UP to the start of this month, most members of the Irish public were blissfully unaware of what fiscal space was. Now they are getting an unwanted bellyful of it since the general election campaign officially got under way just over a week ago, as the term is being bandied about by many of the election candidates as if they were experts on it.
The various parties’ arguments about how much or how little disposable income is going to be available to the next government in this now infamous fiscal space is purely hypothetical and debating it so heatedly seems to be a pointless exercise, akin to counting one’s chickens before they are hatched.
According to the Department of Finance, fiscal space is defined as the projected amount of resources available to the government for additional expenditure and/or tax reductions, while ensuring compliance with the fiscal rules. How they are used is at the discretion of the government of the day.
When the Fine Gael-Labour Party government got a windfall boost in corporation tax receipts towards the end of last year, it did not stay long in the fiscal space and was mainly used to ‘buy’ votes for this general election and the next lot will, undoubtedly, try to do the same. Whatever will be available during the coming years will need to be used more prudently, as our public services are so deficient and there is also the necessity to keep paring back the national debt from its current far-too-high level of 96.6% of GDP.
Trying to predict what will be available in the fiscal space during the lifetime of the next government is like trying to predict the winner of the Grand National in four years’ time because we don’t know who will be in the field then. Neither do we know at this stage the complete picture of what our economic circumstances may be like in the coming years.
Not being able to quantify it accurately in advance makes the fiscal space something of an oddity in itself. All the government can say at this stage about what will occupy the said space over the coming years relates to the factors it can itself control by following the strict fiscal rules laid down by our EU masters and assuming that our economy continues to grow as it has been, although obviously not at the same rapid rate that has defied all the odds.
However, there are so many outside influences currently fuelling our exponential growth that won’t last indefinitely and that the government cannot control, and these are bound to peg back our economic ambitions in time to come. One wonders how long more ECB president Mario Draghi can maintain his bank’s quantitative easing strategy that has weakened the euro currency but boosted Irish exports in particular, which are key drivers of our current 7% year-on-year growth.
If quantitative easing eventually has the desired effect of fuelling inflation, that will add some other factors to the economic mix and will see more demands for pay rises beyond those the government is already committed to with the public service unions through the Lansdowne Road Agreement. These will impact on what is available in the fiscal space when they come into play
Another factor not reckoned for in the predictions – but which could throw our economy into disarray – is if Britain decided to leave the European Union. The so-called Brexit may never happen, but it is another thing that is beyond our control and the incoming government will need to devise a Plan B to deal with the possibility that it could happen, rather that languishing in total denial about it.

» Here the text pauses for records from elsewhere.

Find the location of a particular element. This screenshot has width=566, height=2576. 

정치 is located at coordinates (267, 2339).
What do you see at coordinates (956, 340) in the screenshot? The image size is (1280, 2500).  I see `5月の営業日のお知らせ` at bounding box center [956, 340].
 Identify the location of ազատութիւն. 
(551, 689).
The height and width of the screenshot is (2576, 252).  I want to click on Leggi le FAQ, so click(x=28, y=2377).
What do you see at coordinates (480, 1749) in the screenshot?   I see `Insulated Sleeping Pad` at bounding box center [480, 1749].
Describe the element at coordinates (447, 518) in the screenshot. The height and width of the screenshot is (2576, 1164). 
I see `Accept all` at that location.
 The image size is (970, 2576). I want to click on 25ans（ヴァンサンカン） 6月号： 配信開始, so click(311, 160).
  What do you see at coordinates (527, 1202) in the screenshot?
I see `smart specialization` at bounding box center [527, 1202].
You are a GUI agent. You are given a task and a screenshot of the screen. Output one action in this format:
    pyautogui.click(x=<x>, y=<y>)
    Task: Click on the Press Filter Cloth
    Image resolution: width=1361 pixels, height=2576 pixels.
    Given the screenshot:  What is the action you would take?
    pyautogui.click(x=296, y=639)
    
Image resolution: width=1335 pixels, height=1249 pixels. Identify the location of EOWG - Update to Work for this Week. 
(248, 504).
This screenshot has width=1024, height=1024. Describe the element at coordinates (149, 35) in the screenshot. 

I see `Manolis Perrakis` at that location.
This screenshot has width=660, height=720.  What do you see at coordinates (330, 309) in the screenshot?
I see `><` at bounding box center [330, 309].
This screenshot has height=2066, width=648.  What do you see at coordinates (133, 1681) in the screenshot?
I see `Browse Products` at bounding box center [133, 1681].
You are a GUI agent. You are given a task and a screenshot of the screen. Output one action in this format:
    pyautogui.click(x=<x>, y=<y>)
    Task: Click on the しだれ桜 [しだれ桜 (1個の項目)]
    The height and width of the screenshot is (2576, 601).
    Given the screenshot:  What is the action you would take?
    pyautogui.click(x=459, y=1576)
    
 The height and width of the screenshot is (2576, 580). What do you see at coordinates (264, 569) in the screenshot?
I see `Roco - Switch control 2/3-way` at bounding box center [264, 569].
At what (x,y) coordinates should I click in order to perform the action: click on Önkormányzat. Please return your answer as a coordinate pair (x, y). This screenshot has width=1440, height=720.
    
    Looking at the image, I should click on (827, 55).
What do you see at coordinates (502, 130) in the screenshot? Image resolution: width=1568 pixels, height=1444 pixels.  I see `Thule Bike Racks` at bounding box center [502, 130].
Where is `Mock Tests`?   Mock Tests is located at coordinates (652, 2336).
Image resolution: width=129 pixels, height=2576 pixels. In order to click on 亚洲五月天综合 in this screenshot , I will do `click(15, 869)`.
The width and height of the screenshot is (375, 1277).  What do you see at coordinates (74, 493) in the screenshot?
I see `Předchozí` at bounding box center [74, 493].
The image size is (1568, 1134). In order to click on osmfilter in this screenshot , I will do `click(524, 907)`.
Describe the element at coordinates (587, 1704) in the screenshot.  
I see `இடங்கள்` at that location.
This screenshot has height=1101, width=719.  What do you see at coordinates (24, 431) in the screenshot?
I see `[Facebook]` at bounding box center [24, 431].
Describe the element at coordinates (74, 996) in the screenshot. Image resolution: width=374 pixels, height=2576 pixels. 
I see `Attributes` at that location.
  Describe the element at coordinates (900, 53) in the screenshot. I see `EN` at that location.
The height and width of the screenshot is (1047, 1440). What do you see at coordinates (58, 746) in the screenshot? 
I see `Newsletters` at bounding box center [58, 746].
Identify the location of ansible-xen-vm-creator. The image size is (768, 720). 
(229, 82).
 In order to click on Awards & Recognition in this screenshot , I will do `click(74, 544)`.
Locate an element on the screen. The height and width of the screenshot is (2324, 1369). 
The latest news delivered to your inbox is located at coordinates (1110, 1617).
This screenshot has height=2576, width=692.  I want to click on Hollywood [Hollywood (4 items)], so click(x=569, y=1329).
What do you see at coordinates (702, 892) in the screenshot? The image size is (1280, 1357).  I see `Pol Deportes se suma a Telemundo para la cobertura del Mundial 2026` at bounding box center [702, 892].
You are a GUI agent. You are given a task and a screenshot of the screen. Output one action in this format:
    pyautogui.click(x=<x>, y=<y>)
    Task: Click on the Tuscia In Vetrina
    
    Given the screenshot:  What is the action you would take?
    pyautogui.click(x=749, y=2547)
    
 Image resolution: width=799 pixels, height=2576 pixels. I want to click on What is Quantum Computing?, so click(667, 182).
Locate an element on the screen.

When its Fiscal Advisory Council tells that the government – and indeed politicians of all hues – that they are overestimating the amount the fiscal space may yield, this independent body should be listened to and the parties should not be getting carried away making promises about how to spend money the government hasn’t yet got and may never get if the economic recovery runs into problems outside of its control.
It was bizarre that, on the very first day of the general election campaign, Taoiseach Enda Kenny – whose main pitch for seeking re-election is the success of the economy so far under his government’s stewardship – should try to dismiss questions about the fiscal space by stating that he wanted to avoid using ‘economic jargon which the vast majority of Irish people don’t understand.’ This comment was, rightly, described by Fianna Fáil leader Micheál Martin as patronising and condescending.
The electorate is not stupid and insulting them, albeit unintentionally, is not going to help the outgoing Taoiseach’s cause.